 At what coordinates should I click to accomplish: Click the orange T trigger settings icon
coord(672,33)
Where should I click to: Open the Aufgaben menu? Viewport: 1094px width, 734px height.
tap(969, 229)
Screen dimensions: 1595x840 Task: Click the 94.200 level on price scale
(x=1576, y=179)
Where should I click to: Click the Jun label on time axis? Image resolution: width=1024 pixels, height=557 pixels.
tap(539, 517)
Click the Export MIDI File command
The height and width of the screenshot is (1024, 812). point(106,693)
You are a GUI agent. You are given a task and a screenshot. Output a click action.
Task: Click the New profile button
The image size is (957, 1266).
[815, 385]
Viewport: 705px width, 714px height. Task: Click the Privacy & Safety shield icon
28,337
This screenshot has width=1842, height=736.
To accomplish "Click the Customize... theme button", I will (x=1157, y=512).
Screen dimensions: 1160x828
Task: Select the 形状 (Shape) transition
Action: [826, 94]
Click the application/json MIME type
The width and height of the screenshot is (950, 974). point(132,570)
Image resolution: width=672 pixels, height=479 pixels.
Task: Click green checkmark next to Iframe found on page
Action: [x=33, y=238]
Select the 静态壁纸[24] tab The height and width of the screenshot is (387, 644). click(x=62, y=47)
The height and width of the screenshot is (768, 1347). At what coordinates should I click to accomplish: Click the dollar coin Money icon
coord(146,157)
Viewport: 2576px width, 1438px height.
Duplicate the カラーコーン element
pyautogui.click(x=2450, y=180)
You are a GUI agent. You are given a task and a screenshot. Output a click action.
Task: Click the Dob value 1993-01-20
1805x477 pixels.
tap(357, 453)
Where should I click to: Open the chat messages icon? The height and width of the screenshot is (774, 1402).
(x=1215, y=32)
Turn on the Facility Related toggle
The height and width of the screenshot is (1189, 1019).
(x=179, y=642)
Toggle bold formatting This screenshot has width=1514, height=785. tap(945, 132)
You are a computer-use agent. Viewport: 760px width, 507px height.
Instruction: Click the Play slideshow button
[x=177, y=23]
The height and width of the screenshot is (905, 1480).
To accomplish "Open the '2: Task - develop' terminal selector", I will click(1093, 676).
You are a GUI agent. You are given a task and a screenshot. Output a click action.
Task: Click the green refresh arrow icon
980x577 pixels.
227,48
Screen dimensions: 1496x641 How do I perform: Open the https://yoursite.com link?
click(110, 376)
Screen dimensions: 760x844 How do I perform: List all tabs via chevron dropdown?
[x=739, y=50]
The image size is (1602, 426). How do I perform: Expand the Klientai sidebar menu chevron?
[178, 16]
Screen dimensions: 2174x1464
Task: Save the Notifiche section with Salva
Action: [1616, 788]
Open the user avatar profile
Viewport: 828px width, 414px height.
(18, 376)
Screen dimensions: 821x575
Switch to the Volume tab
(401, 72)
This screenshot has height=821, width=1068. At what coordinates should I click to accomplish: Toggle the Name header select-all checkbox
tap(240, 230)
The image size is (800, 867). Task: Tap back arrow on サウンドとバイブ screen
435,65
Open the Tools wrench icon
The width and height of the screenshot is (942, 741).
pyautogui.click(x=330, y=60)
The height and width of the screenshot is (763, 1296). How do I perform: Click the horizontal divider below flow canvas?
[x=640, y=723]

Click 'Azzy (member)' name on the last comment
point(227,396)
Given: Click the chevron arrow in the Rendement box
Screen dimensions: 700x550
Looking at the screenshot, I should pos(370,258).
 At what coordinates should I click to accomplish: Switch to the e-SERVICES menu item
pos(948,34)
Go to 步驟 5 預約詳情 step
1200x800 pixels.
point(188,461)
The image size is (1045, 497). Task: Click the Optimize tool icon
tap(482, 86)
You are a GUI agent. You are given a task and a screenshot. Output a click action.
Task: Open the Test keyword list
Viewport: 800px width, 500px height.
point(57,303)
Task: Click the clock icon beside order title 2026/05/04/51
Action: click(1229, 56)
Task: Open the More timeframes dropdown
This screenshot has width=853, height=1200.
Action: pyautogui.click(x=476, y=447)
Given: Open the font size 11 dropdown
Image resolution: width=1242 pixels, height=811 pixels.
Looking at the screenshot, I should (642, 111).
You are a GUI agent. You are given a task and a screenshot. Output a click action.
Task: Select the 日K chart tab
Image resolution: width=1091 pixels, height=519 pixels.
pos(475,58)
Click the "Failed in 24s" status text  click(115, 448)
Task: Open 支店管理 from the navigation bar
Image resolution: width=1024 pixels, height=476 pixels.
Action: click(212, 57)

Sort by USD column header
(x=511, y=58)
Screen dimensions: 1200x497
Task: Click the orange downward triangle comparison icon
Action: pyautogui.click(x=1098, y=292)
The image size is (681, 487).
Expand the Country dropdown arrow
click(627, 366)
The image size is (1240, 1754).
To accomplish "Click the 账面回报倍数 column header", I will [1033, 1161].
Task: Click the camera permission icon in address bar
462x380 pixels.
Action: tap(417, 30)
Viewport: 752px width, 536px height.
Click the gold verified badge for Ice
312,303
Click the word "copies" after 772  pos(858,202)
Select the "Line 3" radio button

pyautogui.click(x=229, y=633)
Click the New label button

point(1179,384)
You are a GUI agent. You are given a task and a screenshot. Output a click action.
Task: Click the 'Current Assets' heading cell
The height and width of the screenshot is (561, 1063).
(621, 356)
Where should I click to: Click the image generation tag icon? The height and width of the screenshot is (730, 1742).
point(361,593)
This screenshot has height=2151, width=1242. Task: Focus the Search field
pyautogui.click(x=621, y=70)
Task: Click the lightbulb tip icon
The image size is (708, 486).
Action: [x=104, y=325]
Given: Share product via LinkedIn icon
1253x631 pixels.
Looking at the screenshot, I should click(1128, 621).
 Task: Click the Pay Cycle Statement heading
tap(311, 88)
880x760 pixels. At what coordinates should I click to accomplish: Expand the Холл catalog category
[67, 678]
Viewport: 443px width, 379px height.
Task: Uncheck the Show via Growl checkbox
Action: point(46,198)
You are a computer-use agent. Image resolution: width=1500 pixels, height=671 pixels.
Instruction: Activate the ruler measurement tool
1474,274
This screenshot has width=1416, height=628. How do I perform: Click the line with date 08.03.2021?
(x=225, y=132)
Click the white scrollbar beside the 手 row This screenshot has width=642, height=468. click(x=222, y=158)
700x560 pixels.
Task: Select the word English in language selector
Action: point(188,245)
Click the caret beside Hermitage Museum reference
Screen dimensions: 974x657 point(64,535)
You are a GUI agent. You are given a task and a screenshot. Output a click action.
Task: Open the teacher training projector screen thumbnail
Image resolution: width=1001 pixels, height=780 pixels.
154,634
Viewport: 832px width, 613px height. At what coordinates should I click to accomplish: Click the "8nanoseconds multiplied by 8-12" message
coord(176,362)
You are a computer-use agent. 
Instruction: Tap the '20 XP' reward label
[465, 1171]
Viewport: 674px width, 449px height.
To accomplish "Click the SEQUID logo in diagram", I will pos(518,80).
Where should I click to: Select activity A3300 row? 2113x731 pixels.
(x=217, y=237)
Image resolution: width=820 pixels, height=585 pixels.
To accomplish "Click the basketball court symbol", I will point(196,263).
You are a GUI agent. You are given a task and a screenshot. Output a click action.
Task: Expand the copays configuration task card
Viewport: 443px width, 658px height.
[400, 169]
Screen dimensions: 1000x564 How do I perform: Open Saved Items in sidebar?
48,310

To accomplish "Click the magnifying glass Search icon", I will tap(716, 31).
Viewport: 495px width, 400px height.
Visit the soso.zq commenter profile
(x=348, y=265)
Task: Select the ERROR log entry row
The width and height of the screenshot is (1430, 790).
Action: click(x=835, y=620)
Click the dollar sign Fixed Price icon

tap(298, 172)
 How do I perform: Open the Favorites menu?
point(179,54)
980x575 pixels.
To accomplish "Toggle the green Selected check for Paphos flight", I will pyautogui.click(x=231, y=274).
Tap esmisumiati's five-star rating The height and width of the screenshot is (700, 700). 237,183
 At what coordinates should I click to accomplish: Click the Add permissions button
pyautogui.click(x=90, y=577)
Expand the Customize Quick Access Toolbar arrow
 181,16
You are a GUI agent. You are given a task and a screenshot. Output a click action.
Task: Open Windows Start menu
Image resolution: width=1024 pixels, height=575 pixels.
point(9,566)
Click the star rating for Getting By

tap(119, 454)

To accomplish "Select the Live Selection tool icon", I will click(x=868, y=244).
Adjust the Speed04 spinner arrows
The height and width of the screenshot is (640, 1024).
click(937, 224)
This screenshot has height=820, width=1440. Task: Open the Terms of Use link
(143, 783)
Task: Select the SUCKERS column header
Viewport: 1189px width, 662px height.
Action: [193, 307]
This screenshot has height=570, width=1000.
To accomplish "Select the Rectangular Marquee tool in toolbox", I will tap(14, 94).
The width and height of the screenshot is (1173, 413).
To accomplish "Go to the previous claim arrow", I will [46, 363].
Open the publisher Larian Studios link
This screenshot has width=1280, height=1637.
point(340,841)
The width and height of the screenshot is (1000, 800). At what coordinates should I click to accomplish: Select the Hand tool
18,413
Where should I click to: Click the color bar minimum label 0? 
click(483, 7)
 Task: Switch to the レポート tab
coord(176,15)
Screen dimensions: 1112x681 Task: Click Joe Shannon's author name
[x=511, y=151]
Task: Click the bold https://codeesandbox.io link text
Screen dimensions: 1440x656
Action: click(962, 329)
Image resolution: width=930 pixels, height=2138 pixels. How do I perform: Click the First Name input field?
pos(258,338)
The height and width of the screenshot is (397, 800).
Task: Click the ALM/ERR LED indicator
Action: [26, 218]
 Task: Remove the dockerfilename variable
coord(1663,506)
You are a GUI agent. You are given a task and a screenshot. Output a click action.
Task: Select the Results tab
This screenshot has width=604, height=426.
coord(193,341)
*-*-*
Exactly how many lines in the data above contain the word "computer"? Respond with the number and nothing more.

YOUR RESPONSE:
3